La différence entre le théâtre et les autres arts est que, donnée une image, elle suscite autant d'imaginations que de personnes. Le problème de l'image photographique est que nous la décryptons rapidement et alors nous en avons besoin d'une autre image. En revanche, les images produites par notre imagination sont liées à notre souffrance et à tout ce que nous avons vécu, de sorte que nous pouvons les voir et les ressentir plusieurs fois.

 

10

Sur une scène, nous n'avons pas besoin d'aller chercher les images que nous pouvons trouver ailleurs, mais le théâtre est la vie émise par un acteur.

 

11

Dans Hamlet, il y a l'idée d'un centre. Une porte s'ouvre : la vengeance ; une autre porte s'ouvre : la mère ; une autre porte s'ouvre encore : la fiancée. Hamlet est un personnage qui doit devenir aveugle pour voir à l'intérieur de lui-même.
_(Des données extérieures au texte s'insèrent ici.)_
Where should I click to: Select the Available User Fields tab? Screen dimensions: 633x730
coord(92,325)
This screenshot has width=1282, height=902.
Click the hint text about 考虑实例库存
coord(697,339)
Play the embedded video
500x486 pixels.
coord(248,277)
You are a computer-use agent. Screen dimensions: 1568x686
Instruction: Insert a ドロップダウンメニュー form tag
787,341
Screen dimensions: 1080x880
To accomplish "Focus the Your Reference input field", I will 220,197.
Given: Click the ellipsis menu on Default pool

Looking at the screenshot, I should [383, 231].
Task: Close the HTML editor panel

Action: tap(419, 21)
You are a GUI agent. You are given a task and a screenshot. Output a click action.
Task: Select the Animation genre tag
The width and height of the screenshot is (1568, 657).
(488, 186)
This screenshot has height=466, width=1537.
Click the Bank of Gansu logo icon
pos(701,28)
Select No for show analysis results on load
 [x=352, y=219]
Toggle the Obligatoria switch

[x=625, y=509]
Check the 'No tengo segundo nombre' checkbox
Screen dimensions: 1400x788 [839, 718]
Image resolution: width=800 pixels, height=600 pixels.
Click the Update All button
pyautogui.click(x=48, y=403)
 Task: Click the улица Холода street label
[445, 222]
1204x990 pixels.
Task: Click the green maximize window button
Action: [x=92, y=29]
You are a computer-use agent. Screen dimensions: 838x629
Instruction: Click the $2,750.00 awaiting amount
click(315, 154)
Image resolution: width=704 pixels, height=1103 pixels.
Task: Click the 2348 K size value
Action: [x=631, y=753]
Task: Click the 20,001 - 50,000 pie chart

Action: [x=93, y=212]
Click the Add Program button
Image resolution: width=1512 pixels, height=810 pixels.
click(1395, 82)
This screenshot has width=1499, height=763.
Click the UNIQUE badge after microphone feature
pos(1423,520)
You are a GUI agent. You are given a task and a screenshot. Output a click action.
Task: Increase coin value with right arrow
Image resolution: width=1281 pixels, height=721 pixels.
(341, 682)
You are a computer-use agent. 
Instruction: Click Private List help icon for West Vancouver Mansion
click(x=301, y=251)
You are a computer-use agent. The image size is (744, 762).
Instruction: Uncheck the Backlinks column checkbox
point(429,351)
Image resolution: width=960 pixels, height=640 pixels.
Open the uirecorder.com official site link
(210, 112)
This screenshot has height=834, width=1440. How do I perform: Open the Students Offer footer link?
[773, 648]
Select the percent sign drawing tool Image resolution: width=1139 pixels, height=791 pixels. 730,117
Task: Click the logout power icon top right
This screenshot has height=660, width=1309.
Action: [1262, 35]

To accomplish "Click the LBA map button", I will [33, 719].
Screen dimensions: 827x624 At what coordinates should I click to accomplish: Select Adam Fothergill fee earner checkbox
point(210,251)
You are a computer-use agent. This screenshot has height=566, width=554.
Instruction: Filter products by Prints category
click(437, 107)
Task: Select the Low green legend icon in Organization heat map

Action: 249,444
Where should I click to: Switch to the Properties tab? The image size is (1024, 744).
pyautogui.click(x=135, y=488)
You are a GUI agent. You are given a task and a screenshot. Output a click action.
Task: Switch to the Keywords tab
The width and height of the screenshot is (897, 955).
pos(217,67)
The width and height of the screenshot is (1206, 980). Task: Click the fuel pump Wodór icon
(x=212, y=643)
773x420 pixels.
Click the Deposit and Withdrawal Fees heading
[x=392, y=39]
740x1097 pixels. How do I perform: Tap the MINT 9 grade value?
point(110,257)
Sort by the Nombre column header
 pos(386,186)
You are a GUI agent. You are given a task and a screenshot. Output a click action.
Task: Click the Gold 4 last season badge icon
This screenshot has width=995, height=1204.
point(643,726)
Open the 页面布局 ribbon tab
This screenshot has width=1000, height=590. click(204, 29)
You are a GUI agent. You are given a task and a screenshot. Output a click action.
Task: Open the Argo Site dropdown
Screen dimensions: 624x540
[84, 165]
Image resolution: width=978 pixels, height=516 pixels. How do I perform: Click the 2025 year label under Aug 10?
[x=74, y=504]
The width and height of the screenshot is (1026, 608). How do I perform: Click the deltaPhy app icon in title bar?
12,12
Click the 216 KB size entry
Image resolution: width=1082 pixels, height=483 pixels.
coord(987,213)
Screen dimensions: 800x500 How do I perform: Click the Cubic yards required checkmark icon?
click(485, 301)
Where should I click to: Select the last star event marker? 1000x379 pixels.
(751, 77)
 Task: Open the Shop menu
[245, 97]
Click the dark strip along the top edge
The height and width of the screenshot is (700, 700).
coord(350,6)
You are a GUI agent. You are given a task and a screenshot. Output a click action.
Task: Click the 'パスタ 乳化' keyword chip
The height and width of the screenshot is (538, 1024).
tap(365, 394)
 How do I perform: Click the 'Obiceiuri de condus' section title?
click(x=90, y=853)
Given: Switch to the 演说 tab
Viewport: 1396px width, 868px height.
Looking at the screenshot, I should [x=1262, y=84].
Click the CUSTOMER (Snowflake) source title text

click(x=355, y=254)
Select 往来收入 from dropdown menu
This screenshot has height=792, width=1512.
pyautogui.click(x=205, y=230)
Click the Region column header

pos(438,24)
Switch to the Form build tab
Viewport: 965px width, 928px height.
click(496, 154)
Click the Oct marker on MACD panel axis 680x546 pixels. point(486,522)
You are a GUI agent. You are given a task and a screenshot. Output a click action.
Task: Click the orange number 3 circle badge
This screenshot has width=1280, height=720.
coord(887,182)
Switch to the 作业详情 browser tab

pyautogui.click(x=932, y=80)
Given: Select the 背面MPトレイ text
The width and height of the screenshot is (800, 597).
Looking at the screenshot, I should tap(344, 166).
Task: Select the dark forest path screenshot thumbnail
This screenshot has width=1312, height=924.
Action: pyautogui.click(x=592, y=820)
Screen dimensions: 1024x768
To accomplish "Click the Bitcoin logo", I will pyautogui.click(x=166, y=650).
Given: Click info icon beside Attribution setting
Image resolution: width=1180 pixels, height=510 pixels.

Dans des contextes agressifs (par la dimension, par exemple, ou par la qualité de la couleur, du matériau), il ne s'agit pas de cacher ou de couvrir, mais d'introduire une limite qui rassemble le public et les acteurs. Rechercher l'échelle humaine sans renoncer à la force de l'espace.

 

12

Dans les tragédies grecques, il y a toujours l'idée de mouvement, de partir d'un endroit et d'arriver à un autre.

 

13

Les êtres humains font partie du passé. Nous ne faisons partie du futur qu'à travers les artistes. L'architecture finie n'a pas de place dans le futur. Au Moyen Âge, la construction ne se terminait jamais. Si un bâtiment devait être reconstruit, cela se faisait différemment.